О таком же способе сева писали уже во второй половине XVIII века любознательные современники. В Вологодской губернии «на подсеках сеют ячмень весною вместе с рожью и, когда ячмень поспеет, то оной сожнут, а остальную ржаную озимь вытравят. В будущий год тут изрядная рожь родится. И так на оной земле всегда два хлеба снимают». В Вышневолоцком уезде Тверской губернии «на новых сечах рожь иногда сеют с ячменем, что называется подсевом.
Сжав ячмень, рожь оставляют к будущему году, собирая таким образом два хлеба за одною работою и на одной земле».
Поэт Якуб Колас, классик белорусской советской литературы, в 1952 году воспроизвел на опытной делянке старинный рецепт, и рожь у него дала урожай сам-семьсот. А колосья многостебельных растений имели длину 12—14 сантиметров. Когда результатами опыта поэт-классик поделился на страницах газеты, то подвергся высокомерному разносу со стороны представителей официальной науки.

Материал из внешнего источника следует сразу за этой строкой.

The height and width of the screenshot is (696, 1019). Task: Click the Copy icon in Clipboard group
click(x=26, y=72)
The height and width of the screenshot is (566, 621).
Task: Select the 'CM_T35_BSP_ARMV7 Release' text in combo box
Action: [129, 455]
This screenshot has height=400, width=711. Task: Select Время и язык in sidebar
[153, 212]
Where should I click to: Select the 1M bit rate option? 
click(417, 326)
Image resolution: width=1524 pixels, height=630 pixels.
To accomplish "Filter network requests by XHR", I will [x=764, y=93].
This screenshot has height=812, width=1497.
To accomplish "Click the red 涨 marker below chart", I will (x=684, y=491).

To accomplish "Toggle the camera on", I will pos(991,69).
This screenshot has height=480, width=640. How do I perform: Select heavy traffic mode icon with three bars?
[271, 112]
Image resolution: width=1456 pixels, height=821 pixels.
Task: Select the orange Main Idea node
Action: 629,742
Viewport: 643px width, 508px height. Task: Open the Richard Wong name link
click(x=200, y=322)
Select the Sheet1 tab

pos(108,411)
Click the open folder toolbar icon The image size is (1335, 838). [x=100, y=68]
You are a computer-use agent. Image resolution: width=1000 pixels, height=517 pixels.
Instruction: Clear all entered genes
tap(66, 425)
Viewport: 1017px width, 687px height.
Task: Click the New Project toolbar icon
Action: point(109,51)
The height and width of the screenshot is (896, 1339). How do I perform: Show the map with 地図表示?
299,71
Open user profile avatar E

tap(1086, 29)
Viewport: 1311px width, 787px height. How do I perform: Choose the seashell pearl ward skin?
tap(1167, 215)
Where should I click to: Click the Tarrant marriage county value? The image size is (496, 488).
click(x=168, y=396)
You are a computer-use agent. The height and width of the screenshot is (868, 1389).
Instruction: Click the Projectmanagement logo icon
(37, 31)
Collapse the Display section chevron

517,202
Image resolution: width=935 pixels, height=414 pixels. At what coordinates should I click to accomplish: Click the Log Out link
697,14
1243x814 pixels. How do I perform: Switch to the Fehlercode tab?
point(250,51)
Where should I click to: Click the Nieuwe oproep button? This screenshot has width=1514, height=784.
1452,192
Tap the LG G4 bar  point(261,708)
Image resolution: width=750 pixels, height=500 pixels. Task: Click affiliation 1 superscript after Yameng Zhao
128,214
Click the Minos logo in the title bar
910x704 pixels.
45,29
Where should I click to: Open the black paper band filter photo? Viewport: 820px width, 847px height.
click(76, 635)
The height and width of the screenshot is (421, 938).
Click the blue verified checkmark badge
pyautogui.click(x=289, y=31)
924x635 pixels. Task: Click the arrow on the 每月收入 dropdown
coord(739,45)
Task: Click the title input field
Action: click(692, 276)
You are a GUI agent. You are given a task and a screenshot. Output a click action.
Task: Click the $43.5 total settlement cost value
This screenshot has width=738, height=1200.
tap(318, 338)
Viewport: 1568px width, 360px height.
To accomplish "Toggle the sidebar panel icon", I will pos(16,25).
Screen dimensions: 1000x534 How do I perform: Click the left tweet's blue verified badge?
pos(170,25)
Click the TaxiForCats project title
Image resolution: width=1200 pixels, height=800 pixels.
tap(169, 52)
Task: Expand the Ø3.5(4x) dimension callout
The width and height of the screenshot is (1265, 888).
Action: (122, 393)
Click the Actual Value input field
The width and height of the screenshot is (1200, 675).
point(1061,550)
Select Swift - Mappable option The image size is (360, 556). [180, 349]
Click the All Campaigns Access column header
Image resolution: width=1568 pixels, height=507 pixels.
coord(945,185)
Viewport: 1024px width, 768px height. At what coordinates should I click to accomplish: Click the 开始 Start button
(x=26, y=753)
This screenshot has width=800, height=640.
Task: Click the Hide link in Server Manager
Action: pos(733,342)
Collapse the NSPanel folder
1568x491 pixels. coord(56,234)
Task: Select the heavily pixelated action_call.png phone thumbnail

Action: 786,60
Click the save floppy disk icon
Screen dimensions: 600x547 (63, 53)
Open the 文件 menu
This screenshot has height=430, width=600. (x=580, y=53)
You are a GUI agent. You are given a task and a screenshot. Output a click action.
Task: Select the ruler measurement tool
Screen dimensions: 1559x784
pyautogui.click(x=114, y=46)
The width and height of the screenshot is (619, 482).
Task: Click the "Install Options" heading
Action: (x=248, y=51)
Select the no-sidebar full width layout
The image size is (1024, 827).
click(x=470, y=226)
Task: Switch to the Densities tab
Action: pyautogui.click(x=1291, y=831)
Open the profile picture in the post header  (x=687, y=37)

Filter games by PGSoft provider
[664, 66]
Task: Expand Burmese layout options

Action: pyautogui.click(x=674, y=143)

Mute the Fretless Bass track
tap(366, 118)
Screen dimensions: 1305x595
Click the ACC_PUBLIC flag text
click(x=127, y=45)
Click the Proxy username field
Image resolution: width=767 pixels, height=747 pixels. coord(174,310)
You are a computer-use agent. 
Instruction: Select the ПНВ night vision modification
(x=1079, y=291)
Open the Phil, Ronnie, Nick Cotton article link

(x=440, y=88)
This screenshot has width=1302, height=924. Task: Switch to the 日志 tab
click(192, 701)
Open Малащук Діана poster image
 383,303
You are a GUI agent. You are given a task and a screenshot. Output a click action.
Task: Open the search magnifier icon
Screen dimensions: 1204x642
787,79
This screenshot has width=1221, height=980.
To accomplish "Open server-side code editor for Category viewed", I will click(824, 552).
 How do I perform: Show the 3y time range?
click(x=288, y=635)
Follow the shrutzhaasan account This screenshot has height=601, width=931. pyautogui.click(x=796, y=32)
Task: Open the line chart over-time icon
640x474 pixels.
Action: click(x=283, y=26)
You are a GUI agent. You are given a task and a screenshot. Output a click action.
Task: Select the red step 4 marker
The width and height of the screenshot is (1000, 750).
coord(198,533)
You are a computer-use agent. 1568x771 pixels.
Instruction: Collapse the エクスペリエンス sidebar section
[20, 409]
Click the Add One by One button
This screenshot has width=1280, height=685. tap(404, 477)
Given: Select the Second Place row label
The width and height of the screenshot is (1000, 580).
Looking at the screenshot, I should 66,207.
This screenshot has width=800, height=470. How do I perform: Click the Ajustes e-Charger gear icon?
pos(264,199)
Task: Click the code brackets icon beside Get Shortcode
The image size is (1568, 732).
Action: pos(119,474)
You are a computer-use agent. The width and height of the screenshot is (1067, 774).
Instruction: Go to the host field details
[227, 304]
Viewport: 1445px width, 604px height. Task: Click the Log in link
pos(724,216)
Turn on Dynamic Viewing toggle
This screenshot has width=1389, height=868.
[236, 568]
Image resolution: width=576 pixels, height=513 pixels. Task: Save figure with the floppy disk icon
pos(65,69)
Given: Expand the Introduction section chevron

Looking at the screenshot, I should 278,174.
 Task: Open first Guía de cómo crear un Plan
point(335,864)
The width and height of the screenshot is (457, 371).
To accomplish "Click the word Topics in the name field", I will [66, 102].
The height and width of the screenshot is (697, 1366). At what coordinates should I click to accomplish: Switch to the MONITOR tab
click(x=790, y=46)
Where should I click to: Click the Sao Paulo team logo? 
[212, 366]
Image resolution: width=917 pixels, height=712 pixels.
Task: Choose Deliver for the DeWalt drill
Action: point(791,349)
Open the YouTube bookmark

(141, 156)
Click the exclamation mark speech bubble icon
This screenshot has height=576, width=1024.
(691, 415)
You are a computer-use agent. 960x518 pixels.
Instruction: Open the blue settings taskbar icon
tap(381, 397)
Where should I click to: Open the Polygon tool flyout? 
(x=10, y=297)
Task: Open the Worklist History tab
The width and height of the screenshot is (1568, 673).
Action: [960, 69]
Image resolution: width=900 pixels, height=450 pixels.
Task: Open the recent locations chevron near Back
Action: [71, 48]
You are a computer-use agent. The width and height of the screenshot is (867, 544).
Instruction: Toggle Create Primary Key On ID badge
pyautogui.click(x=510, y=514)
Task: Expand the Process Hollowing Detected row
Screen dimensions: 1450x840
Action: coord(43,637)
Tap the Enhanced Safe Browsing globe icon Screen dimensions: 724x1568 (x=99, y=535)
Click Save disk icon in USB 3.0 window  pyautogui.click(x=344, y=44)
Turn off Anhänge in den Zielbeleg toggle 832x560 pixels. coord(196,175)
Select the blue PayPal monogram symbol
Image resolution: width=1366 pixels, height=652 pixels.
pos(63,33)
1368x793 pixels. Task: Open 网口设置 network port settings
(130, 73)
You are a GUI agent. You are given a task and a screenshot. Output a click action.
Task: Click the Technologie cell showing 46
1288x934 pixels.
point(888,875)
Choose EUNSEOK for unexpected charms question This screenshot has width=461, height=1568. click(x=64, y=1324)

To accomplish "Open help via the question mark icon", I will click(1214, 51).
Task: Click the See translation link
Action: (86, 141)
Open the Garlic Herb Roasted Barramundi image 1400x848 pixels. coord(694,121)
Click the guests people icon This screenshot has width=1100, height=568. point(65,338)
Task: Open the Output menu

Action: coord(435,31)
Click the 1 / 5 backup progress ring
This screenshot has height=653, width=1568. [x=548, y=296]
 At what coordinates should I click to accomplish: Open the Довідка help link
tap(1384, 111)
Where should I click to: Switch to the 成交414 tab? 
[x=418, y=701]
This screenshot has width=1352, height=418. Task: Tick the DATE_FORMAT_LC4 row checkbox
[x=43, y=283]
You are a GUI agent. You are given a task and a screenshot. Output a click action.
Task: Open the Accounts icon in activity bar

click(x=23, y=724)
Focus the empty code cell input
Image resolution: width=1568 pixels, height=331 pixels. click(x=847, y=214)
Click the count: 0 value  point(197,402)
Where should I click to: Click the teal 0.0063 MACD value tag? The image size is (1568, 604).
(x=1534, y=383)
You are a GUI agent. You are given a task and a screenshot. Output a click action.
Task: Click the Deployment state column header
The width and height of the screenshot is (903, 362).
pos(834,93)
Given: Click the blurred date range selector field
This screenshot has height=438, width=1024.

Служивший в «золотой век» Екатерины II при императорском Летнем дворце старшим садовником немец Андрей Эклебен на спор добился рекордного урожая ржи и пшеницы, о чем по поручению императрицы поведал публике Ломоносов на страницах «Санкт-Петербургских ведомостей» от 7 сентября 1764 года. У Эклебена «почти всякое зерно взошло многочисленными колесами, наподобие кустов. В одном из оных из единого посеянного зерна вышло 2375 зерен. В другом кусте начтено 47 Колосов спелых да 12 неспелых, из коих один колос состоял из 62 зерен, а всех в целом кусту было 2523 зерна весом 10,5 золотника (1 золотник = 4,26 г)».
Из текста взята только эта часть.